Ela se deteve por alguns segundos, a respiração pesada, prolongando aquele silêncio medonho por uma eternidade e então percebi o quão desnecessária seria a sua resposta. Pronto, num estalar de dedos vi o muro das certezas se desfazer bem na minha frente, me obrigando a enfrentar a realidade.
— Eu…eu e o Bruno estamos juntos, sempre estivemos. Foi tudo um jogo, uma brincadeira boba que fizemos pra compensar os anos que eu perdi naquela editora.
— Ouviu isso playboyzinho? — trinquei a mandíbula quando ouvi aquele infeliz esbravejar do outro lado da ligação, esbanjando vaidade com aquele tom de “eu venci essa seu idiota”.
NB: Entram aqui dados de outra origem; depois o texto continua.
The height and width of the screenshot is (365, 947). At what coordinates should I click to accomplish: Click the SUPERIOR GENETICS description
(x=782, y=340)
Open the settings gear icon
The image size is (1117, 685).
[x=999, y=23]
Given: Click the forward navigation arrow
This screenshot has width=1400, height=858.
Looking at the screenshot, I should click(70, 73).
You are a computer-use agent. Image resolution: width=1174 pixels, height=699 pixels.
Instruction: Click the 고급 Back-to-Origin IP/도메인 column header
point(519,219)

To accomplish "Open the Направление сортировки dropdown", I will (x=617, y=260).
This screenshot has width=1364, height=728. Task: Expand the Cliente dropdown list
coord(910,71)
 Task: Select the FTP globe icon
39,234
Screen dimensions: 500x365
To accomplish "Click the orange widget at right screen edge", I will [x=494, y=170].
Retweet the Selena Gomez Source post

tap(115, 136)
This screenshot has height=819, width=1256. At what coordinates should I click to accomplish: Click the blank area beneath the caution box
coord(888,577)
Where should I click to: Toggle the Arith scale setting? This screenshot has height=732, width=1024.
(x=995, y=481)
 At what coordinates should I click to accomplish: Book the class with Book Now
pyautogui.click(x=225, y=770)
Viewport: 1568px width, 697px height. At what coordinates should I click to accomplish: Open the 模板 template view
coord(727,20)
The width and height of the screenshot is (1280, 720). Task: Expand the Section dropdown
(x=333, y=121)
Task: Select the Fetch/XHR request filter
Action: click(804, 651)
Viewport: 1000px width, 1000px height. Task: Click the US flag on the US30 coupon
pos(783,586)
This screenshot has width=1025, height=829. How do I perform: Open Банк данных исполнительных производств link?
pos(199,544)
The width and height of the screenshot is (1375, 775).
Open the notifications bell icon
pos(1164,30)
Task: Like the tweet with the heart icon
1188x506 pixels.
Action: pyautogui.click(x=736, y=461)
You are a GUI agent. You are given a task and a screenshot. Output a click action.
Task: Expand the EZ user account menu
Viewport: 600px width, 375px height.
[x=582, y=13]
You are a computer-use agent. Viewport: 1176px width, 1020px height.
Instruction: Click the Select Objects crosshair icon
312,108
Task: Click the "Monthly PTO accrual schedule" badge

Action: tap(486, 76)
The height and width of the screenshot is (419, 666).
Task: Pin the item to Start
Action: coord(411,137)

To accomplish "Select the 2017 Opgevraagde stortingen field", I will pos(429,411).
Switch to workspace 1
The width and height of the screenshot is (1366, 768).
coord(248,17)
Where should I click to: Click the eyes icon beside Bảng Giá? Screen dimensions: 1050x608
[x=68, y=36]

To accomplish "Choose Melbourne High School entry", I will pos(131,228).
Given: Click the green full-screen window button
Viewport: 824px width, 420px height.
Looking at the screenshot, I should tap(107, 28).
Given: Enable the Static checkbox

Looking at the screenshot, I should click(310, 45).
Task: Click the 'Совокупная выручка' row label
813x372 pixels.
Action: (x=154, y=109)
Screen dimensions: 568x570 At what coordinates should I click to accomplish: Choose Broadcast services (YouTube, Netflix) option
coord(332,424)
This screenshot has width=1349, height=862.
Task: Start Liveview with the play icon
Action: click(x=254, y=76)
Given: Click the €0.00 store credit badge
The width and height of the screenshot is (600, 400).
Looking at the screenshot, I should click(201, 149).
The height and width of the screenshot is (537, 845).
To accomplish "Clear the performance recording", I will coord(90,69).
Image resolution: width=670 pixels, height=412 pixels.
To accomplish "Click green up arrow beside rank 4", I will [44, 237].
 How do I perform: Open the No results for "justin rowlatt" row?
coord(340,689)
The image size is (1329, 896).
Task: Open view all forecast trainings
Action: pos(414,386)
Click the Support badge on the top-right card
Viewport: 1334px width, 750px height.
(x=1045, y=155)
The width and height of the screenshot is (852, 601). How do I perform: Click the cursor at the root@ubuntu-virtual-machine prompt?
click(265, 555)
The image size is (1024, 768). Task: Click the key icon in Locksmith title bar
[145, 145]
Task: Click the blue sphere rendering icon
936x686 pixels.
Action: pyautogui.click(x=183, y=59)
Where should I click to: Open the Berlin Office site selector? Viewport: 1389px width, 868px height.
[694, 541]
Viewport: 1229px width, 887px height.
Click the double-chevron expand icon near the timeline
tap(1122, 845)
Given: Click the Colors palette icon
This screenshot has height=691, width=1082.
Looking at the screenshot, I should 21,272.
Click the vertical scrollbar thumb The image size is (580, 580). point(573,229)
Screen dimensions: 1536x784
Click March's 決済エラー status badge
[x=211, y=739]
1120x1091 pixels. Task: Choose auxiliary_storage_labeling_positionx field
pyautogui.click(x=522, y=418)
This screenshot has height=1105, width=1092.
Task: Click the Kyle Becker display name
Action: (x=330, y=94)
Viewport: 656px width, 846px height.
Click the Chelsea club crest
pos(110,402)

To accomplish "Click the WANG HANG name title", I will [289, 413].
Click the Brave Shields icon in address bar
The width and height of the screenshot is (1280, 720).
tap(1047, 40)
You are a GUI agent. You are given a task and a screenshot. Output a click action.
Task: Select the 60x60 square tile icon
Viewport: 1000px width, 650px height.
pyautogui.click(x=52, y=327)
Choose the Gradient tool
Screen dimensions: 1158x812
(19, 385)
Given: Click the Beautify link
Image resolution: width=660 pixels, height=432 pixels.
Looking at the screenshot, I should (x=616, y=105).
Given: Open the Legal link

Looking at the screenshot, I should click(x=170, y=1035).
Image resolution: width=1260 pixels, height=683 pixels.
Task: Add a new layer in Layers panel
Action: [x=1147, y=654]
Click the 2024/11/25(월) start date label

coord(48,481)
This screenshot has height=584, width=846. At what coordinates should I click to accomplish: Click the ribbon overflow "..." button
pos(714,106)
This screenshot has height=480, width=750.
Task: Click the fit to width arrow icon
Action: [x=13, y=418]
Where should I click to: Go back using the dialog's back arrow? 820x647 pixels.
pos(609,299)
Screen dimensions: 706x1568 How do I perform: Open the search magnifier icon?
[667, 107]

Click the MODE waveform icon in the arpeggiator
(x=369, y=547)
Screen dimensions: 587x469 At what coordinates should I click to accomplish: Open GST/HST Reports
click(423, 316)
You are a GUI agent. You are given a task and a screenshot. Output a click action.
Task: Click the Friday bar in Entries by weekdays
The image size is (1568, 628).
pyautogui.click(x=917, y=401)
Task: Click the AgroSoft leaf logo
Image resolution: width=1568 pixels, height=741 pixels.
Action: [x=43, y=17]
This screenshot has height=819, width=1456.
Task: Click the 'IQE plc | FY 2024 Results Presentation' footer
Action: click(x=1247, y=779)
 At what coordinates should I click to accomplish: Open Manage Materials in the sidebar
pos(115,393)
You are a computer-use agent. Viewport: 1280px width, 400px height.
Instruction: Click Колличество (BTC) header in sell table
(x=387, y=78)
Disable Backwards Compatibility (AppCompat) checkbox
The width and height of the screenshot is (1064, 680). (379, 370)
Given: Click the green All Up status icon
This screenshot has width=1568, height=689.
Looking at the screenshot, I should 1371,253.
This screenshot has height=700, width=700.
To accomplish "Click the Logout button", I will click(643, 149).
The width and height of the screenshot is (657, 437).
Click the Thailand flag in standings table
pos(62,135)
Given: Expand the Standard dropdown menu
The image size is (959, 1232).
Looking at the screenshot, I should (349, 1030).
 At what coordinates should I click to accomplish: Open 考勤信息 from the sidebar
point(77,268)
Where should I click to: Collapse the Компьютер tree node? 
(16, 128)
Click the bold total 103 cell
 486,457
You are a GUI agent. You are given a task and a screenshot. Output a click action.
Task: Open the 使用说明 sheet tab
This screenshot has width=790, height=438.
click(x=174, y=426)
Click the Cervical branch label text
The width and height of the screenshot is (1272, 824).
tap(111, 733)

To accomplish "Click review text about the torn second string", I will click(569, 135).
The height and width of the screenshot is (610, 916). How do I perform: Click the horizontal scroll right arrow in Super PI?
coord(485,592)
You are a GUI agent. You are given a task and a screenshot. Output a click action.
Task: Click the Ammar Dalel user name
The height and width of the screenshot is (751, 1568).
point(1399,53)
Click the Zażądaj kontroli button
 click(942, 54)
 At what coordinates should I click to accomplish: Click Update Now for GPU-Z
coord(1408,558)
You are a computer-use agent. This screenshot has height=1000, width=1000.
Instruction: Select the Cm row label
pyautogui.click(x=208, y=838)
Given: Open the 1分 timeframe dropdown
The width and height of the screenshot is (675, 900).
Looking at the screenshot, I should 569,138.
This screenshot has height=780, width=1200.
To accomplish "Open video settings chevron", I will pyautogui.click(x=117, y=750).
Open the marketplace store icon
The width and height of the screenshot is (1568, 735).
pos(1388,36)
Sua risada estridente ressoou pelo telefone antes que as palavras cortantes da Isabela me atingissem outra vez.
— Eu não quero mais ter nenhum vínculo com a Contágio e nem com você. Por favor, me esquece.
Isabela Santos em toda a sua maestria, ecoou aquelas sólidas palavras doces e gentis, uma atrás da outra sem ao menos se dar o luxo de tomar um fôlego. Infelizmente não foram as mais agradáveis de se ouvir, principalmente depois de meses perdendo meu tempo em seu joguinho sujo. Estreitei os olhos e ignorei o deboche daquele animal no fundo da ligação, pisoteando em cima da minha desgraça, depois de tê-lo destruído o orgulho, os dentes e a conta bancária.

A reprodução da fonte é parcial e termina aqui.